WHEN:
Wednesday, November 16, 2016
12:00PM

WHERE:
Room 111 (War Room), Gund Hall, 48 Quincy Street, Cambridge, MA 02138

EVENT DESCRIPTION:
Overflowing in the gutters and littering the streets, trash is an everyday reality for most of Haiti’s urban residents. Meanwhile, the country’s rural populations are finding that rapid deforestation and degradation of the land affect daily life to a startling degree. This talk presents two contrasting case studies, one concerning trash and the other about trees, that demonstrate grassroots reflections and responses to environmental challenges. Music is central to both studies as an essential cultural expression through which solutions are debated and enacted.

This event is hosted by MDes Risk & Resilience.

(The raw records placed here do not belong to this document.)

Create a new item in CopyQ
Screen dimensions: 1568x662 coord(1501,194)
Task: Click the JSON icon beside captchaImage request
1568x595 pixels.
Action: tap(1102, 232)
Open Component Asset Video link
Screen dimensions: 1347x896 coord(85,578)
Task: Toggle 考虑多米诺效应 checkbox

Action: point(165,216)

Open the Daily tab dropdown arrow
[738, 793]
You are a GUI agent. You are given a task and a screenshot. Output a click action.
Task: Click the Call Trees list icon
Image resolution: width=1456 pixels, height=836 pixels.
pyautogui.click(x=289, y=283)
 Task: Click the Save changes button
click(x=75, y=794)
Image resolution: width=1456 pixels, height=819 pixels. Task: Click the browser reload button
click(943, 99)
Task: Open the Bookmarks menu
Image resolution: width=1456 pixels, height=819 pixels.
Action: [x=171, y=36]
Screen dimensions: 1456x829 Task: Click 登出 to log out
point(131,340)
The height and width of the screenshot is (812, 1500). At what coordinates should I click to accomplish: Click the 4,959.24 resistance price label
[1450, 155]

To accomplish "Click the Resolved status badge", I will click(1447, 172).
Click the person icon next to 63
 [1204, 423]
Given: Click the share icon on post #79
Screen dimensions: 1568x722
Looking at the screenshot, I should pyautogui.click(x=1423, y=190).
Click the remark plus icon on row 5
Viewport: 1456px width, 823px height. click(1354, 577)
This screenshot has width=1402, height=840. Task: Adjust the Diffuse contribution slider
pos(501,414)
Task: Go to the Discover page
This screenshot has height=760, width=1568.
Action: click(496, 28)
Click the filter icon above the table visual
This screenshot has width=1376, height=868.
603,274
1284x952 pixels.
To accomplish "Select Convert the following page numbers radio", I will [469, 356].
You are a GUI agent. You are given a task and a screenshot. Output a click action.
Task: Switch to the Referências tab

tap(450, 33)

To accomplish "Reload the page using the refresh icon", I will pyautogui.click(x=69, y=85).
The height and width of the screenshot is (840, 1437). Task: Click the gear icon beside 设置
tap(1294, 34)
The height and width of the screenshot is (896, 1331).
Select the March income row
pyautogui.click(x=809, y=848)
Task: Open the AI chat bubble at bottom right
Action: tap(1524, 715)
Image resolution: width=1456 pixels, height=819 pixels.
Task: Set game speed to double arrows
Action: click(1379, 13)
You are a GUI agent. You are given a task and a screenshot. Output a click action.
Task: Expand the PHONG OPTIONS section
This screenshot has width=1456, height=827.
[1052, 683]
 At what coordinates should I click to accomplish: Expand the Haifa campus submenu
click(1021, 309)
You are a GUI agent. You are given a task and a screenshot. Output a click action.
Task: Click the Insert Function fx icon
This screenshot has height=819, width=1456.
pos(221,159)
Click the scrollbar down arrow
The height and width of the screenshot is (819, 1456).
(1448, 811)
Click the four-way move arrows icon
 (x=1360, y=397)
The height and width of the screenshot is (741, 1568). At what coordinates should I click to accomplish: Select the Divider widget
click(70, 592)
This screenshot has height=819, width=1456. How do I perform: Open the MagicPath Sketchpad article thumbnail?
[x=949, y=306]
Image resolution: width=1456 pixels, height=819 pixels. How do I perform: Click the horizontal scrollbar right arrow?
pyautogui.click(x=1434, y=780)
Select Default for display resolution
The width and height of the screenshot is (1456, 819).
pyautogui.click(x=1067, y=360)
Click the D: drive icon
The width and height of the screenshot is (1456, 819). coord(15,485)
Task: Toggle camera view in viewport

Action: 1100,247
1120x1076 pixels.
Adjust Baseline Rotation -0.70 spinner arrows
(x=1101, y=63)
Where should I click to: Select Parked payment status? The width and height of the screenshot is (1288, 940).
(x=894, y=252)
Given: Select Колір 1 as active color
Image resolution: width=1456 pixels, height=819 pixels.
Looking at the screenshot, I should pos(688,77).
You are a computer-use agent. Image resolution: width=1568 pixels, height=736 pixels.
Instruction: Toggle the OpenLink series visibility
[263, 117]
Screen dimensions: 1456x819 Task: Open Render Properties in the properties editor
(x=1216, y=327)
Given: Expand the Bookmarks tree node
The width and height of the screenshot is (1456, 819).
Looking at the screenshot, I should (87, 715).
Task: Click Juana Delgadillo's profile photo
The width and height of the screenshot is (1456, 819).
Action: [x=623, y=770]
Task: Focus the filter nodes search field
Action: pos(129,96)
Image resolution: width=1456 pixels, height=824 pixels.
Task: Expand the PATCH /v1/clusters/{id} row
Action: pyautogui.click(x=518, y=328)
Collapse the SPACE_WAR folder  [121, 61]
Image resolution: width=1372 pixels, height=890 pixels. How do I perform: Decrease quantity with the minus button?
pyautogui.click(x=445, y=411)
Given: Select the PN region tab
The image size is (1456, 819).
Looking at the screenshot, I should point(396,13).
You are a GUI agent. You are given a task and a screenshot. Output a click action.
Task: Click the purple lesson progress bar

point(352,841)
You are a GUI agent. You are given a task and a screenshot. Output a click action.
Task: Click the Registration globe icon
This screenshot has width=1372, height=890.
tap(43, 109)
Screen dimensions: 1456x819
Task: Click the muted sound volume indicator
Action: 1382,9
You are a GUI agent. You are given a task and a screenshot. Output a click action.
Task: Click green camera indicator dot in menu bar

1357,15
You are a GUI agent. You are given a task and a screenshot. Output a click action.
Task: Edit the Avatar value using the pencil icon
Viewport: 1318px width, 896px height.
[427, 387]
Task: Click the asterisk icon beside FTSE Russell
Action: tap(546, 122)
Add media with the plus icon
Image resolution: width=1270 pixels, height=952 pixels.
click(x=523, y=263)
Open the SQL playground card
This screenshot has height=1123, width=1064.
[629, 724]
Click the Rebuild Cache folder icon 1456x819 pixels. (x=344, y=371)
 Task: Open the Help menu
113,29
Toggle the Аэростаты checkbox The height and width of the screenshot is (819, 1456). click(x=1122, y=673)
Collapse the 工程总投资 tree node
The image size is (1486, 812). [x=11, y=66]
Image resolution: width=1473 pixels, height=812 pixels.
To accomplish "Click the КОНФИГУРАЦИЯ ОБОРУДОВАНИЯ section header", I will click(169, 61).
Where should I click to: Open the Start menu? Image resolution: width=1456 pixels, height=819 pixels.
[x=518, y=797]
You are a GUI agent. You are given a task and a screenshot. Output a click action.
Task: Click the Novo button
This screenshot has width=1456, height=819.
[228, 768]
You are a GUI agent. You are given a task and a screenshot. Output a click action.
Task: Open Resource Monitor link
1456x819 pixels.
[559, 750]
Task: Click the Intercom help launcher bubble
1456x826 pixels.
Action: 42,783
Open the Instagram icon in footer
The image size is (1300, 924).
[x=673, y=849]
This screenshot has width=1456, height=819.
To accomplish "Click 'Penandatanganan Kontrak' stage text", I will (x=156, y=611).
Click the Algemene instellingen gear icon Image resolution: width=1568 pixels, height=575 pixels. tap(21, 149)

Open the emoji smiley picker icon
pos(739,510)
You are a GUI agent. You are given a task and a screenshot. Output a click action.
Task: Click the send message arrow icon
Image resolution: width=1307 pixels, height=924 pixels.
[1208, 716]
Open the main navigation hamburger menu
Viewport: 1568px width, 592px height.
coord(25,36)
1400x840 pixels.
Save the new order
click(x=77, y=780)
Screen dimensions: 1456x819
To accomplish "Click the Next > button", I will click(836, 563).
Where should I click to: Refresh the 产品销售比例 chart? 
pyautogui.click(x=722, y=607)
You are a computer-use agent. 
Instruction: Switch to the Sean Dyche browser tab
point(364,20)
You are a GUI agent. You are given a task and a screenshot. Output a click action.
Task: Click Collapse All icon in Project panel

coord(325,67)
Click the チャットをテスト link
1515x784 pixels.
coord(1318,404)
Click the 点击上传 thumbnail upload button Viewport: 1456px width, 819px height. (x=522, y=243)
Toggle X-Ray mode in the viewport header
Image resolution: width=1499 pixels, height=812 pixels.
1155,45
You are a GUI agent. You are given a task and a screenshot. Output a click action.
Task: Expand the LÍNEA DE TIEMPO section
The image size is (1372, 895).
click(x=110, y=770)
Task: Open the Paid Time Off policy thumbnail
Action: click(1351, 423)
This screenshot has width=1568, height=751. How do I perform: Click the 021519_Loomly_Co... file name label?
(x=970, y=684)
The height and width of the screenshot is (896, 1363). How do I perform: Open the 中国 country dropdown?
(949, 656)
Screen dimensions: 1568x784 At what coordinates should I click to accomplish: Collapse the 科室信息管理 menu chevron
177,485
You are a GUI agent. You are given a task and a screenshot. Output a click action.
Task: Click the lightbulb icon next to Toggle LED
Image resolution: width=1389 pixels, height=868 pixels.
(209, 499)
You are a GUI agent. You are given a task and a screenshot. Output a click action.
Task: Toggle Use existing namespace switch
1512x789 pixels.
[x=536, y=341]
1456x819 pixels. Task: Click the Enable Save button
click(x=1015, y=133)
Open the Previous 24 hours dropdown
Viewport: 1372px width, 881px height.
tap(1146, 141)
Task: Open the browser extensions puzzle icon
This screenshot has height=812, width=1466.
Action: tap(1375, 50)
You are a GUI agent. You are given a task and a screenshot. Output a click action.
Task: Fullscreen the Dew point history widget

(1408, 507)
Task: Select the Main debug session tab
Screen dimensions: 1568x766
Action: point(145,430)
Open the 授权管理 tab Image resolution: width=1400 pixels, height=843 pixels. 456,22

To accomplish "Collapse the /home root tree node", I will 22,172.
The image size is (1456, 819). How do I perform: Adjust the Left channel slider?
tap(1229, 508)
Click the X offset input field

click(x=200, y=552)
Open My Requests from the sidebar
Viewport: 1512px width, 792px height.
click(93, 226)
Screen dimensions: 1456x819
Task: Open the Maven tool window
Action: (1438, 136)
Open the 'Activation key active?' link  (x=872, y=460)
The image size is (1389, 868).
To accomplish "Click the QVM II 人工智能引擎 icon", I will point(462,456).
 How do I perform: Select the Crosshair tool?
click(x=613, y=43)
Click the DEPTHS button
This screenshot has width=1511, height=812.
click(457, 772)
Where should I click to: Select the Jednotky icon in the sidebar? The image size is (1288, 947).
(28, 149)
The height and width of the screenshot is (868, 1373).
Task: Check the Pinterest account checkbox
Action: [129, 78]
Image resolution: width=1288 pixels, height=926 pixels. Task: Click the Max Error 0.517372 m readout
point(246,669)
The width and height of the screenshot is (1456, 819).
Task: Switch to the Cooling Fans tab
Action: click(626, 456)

Pizza & refreshments will be provided.

Rebecca Dirksen

Rebecca Dirksen (PhD, UCLA) is Assistant Professor in the Department of Folklore and Ethnomusicology at Indiana University and a 2016-17 Radcliffe Fellow at Harvard. Working across the spectrum of musical genres in Haiti and its diaspora, her research concerns cultural approaches to development, creative responses to crisis and disaster, dialogues of sustainability and diverse environmentalisms, intangible cultural heritage and cultural policy, and applied/engaged scholarship.

At the Radcliffe Institute, Dirksen is completing a book titled Un/Sound Music, Un/Stable Ground: Music, Disaster, and Development in Haiti, concerning musical models of grassroots development in Haiti before and after the earthquake of 2010. Her work has been published in the Yearbook for Traditional Music, the Ethnomusicology Review, the Bulletin du Bureau d’Ethnologie d’Haïti, the Dictionary of Caribbean and Afro-Latin American Biography, and elsewhere.